◆ **Task to complete**
Report only the number of lines in the items below that contain the word "label". A match must have the same capitalization.

◆ **Records for the exercise**
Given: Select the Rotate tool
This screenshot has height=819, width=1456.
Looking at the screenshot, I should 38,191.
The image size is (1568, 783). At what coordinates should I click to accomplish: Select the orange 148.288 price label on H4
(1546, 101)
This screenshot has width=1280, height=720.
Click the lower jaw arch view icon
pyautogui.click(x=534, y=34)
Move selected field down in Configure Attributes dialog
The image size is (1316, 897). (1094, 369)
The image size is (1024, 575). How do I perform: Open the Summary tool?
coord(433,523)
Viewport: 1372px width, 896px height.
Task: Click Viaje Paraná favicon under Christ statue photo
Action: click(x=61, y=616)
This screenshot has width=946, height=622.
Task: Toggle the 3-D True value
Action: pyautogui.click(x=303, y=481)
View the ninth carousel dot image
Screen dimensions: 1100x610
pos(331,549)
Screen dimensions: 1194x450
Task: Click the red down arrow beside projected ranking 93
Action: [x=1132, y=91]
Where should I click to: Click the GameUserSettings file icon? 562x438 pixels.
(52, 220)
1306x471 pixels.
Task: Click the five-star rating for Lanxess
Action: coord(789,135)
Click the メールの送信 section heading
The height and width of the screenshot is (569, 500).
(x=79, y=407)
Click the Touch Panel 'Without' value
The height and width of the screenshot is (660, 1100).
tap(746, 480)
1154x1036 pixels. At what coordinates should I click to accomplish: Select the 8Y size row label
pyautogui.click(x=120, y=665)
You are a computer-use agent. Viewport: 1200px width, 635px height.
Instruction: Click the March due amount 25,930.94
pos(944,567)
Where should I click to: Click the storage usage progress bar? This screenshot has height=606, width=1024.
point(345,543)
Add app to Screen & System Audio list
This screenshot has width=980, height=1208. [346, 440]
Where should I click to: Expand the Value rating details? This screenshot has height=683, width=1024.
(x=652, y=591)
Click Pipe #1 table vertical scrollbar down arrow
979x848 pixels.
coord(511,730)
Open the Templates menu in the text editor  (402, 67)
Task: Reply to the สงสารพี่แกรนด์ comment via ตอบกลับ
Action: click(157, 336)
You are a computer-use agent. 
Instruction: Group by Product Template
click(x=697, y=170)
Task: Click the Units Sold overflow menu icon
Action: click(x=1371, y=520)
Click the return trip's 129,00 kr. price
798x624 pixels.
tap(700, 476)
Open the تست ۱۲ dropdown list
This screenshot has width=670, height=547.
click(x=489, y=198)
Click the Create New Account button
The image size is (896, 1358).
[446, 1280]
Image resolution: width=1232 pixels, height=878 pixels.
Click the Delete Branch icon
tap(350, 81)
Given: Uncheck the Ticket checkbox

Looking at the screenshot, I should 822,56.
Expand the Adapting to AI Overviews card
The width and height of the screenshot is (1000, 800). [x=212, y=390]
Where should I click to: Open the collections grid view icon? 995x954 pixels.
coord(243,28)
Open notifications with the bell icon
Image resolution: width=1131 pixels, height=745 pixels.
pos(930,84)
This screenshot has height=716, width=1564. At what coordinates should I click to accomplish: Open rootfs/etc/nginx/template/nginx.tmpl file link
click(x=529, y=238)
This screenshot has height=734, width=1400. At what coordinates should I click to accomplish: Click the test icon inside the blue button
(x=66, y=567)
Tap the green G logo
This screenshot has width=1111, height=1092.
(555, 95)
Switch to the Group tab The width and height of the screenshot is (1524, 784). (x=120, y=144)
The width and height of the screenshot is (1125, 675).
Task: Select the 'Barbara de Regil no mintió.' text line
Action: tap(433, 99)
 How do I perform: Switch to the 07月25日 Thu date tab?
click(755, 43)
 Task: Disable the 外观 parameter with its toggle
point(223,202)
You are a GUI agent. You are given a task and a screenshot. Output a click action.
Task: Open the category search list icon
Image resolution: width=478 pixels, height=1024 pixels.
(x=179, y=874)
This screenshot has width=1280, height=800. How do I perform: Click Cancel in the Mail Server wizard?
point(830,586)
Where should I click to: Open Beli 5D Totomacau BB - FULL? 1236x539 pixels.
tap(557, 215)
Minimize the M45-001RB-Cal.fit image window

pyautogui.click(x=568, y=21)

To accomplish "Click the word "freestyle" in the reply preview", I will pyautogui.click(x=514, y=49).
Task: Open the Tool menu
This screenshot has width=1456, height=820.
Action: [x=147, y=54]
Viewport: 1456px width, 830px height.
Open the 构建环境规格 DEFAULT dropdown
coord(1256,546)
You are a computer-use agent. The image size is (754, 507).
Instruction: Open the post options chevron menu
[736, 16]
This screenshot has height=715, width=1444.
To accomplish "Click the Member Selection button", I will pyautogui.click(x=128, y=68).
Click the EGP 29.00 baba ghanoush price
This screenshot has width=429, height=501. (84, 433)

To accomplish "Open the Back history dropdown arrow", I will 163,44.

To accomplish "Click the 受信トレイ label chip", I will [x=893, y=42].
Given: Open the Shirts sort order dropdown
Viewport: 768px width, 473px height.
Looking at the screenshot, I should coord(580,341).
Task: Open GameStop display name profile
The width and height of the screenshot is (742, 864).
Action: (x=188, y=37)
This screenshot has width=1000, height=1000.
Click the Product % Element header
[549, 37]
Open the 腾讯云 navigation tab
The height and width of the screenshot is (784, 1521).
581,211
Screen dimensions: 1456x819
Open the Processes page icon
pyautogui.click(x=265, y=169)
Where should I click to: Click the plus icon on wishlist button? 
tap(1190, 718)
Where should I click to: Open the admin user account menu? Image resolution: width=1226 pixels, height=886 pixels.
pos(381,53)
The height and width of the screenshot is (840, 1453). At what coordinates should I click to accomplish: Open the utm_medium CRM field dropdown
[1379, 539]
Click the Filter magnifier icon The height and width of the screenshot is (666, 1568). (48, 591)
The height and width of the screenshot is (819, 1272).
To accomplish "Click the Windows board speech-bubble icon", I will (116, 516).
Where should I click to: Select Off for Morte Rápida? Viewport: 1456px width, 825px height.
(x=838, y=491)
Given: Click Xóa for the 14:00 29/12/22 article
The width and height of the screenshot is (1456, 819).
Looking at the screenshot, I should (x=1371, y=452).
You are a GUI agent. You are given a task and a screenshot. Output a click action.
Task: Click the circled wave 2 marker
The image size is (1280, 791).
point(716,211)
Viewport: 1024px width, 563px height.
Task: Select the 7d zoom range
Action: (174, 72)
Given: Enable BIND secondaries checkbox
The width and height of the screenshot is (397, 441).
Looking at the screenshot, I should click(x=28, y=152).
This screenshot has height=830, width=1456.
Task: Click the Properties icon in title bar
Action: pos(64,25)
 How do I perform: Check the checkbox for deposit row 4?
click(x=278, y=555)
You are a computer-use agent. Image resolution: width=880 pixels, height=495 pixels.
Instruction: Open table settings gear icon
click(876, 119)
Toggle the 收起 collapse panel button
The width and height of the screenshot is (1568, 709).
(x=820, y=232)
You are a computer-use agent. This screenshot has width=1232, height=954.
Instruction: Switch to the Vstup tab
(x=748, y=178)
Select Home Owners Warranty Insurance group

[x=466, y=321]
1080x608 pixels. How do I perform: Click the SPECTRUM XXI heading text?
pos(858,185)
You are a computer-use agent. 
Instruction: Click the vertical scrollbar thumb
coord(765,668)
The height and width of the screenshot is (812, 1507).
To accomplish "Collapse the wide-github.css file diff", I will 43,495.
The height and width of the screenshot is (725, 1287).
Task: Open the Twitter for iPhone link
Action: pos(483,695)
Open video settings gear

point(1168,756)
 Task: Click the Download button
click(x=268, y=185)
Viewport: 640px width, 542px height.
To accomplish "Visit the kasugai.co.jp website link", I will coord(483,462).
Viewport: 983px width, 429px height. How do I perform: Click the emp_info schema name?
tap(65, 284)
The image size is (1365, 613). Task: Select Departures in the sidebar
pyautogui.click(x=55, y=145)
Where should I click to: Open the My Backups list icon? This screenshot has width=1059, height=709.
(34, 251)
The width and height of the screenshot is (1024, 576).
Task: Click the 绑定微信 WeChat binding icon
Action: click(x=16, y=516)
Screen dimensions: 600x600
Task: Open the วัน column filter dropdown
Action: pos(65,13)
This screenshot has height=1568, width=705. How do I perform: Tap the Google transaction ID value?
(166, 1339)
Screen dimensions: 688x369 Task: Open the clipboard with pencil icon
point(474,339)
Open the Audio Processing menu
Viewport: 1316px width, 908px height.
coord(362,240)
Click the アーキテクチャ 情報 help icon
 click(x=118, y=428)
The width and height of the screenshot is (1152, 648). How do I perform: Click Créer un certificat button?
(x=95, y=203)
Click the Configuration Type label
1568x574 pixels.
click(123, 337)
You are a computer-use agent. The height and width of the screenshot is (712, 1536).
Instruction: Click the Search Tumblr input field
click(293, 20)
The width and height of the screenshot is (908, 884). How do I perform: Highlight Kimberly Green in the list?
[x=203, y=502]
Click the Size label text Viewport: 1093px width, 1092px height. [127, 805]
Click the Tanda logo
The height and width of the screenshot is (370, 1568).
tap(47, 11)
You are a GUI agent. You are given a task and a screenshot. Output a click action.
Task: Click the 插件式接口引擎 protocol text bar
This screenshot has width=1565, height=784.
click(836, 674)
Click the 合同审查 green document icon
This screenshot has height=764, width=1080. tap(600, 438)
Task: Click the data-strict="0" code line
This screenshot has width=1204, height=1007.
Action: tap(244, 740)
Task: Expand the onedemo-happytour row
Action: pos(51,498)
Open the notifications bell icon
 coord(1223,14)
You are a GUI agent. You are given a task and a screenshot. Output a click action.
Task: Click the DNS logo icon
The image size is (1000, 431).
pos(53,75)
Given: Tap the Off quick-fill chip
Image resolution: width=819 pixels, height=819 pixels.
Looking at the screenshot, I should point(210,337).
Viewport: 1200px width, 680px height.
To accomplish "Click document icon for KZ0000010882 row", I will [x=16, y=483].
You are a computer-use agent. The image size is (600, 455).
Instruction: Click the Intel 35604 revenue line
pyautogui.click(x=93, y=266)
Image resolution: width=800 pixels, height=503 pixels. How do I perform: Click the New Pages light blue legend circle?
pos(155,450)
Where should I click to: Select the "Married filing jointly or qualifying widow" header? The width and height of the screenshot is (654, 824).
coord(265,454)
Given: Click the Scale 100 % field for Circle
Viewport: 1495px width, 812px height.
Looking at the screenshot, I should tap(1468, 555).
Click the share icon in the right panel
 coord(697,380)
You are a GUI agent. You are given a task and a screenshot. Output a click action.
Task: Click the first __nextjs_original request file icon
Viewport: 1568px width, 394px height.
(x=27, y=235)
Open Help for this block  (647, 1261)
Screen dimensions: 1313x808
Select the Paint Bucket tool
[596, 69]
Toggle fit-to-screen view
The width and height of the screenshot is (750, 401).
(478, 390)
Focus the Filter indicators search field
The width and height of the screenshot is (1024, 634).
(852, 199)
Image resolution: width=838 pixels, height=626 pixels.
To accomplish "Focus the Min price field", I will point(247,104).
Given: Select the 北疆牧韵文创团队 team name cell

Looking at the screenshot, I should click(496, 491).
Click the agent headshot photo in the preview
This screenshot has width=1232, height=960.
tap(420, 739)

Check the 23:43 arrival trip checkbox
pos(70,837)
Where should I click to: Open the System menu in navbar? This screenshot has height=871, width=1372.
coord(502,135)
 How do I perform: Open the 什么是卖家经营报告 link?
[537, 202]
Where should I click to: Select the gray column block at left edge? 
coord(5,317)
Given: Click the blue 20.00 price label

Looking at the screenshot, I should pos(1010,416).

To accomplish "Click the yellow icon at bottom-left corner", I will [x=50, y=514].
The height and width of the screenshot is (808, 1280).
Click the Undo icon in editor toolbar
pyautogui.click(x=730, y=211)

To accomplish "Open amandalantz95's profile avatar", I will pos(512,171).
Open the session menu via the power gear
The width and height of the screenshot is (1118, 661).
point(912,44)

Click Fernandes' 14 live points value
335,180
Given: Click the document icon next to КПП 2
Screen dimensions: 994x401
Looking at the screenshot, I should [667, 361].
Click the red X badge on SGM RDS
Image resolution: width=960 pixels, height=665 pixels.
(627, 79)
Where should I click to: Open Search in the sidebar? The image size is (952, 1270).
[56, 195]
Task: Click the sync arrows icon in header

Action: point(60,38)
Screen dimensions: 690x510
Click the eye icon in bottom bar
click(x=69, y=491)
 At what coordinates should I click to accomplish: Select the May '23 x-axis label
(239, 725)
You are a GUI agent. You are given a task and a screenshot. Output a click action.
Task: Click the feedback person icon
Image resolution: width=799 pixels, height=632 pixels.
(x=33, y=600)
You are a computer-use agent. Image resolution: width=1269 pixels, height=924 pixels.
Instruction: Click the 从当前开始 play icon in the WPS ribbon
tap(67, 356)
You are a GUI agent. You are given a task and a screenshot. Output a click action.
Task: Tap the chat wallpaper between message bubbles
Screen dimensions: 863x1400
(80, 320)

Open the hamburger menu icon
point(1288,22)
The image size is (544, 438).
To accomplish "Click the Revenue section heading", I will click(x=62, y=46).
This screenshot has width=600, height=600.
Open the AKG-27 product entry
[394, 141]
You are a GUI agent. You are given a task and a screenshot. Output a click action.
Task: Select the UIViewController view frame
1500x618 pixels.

◆ **The response**
7